And then they had it in all sorts of places, some more unlikely than others, sitting in the bath, standing in the hall, on the beach, in the woods, even occasionally, and rather riskily, in Nick’s car. The point was it was an integral part of them being together, as much a part of their lives as eating or drinking or working; she could no more imagine a sexless life with Nick than one without conversation. She could very easily imagine a sexless life with Gideon.

Well, life with him just wasn’t going to happen: sexless or otherwise. She had written to him now, telling him that she thought they should get a divorce as soon as possible, that she could see no hope of their ever being able to live together happily, and that prolonging matters was just making them worse. She gave him the name and address of her solicitor, and said she would hope to hear from him shortly. She supposed she should feel sad, but she didn’t; apart from being lonely, her only emotion was still anger.

Maybe she should write to Nick, but saying—what? That she missed him, that she still loved him, that she wanted to see him? No. That was out of the question. He would think she had come back to him on the rebound, or that she was whining again. She had to get his respect back; she had to be strong. If, in the fullness of time, he heard that she had left Gideon, that would be quite different, but he mustn’t think it was anything to do with him.

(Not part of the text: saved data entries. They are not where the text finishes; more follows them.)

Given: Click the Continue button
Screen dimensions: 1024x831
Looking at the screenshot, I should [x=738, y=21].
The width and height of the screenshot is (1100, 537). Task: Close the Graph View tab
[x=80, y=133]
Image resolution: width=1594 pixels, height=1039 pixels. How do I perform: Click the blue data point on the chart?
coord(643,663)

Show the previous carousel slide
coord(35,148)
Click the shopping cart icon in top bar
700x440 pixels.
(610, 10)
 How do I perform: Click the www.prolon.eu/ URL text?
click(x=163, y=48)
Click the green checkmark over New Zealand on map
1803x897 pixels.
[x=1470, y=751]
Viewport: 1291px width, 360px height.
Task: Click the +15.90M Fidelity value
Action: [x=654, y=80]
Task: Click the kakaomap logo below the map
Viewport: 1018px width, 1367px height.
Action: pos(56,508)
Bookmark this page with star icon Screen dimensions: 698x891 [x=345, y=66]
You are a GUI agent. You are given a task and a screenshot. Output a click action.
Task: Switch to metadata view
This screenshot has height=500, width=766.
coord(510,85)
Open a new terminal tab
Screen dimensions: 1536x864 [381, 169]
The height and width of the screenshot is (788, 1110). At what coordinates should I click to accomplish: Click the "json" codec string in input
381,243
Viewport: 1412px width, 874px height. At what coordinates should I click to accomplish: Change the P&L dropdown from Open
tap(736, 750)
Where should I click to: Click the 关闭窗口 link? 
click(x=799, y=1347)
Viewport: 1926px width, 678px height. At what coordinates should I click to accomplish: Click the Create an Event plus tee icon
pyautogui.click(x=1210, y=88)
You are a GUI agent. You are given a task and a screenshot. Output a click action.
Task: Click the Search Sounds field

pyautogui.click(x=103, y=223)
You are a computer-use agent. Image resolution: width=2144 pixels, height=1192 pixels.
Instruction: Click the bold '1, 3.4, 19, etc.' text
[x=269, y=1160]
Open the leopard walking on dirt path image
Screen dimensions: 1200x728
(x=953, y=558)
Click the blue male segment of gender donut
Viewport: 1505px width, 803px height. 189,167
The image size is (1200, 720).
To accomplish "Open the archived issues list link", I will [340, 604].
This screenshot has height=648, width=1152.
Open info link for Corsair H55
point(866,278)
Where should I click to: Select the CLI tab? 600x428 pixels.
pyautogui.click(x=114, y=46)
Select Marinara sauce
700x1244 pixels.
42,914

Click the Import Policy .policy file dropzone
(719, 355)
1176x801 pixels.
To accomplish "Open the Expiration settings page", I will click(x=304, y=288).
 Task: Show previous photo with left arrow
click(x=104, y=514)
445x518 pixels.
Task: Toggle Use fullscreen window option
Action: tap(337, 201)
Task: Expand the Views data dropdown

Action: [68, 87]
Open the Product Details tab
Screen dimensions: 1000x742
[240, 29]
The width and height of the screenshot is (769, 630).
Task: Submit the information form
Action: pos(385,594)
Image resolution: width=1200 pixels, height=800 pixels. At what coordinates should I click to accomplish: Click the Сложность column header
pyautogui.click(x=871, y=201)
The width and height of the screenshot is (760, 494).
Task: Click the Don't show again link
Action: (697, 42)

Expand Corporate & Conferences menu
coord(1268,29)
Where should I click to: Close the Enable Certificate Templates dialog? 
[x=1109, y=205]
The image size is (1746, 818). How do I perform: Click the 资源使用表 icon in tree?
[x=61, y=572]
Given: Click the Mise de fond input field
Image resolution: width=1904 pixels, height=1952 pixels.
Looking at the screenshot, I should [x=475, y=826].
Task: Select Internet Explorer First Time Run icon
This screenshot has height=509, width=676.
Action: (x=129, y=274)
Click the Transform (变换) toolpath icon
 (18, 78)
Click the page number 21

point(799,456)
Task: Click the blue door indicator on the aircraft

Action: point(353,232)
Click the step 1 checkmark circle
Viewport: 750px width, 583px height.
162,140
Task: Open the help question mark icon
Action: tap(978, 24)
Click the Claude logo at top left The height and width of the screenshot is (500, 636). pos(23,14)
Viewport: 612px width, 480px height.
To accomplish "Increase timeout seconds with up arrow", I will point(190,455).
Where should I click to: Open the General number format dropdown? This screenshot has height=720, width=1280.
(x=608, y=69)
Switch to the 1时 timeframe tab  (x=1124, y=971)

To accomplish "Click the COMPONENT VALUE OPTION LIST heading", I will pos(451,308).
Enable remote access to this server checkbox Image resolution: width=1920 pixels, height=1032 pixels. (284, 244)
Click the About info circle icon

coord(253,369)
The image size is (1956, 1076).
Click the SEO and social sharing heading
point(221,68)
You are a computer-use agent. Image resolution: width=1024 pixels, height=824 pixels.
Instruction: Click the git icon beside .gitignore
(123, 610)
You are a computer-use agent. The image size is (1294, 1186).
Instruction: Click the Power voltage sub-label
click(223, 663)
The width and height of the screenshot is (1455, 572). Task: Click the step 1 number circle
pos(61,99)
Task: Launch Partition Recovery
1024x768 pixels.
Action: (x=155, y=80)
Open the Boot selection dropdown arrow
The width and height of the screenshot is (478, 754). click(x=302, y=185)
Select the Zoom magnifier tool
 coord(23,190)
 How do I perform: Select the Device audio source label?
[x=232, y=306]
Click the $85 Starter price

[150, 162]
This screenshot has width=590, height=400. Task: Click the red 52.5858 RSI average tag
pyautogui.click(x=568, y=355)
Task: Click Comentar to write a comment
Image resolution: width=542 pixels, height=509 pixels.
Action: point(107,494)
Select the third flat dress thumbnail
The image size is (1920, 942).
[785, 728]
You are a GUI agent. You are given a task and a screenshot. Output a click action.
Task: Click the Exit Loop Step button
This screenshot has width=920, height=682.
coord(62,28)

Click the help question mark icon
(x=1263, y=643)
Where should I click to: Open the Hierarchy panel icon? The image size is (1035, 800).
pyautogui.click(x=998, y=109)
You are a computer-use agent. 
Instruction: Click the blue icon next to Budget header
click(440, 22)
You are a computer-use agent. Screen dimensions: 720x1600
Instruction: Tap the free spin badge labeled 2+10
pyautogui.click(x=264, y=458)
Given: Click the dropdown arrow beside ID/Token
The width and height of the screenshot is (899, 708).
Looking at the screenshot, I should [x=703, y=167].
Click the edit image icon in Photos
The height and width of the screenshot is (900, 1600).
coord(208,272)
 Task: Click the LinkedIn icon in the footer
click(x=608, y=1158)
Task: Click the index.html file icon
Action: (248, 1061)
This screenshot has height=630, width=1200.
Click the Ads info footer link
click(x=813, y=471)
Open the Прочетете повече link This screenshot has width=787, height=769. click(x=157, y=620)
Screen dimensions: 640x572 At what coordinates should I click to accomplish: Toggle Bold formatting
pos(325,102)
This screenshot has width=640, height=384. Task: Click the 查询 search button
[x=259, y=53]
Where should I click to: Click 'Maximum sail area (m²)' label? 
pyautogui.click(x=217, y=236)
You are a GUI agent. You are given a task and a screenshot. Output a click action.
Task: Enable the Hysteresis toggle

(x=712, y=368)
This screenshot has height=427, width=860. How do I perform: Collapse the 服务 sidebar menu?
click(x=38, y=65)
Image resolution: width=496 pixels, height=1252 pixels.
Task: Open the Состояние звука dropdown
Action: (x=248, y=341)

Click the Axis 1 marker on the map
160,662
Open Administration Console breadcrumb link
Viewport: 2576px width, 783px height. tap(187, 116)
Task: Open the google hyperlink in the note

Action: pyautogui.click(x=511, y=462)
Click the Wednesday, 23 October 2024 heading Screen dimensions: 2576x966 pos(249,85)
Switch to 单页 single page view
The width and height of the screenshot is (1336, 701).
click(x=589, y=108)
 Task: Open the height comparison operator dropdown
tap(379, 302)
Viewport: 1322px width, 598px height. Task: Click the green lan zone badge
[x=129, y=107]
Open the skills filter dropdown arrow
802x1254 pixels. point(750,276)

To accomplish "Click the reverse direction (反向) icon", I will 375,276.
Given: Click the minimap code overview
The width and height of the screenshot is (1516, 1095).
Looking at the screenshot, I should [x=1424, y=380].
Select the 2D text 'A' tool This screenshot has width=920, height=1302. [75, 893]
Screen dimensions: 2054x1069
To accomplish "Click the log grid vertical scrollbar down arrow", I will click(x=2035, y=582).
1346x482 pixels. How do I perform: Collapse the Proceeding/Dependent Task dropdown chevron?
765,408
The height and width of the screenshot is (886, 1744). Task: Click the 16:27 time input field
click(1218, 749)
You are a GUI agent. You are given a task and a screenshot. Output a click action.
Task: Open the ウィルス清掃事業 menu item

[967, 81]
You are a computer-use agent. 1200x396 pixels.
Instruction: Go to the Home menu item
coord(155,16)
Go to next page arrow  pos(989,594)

That would be emotional blackmail; it wouldn’t be fair.

         

Gideon read her letter and then tore it up and threw it in the wastepaper basket. If she thought he was going to make things easy for her, so that she could marry Nick sooner, she was very wrong. He had managed to convince himself that she had left him because she had gone back to Nick. His vanity would not allow him to consider any alternative. A young rival was better than an intrinsic fault in himself.

Beatrice had been absolutely wonderful. Josh had called her from his office at midday, unable to stand it any longer, and asked if they could meet after work for a drink.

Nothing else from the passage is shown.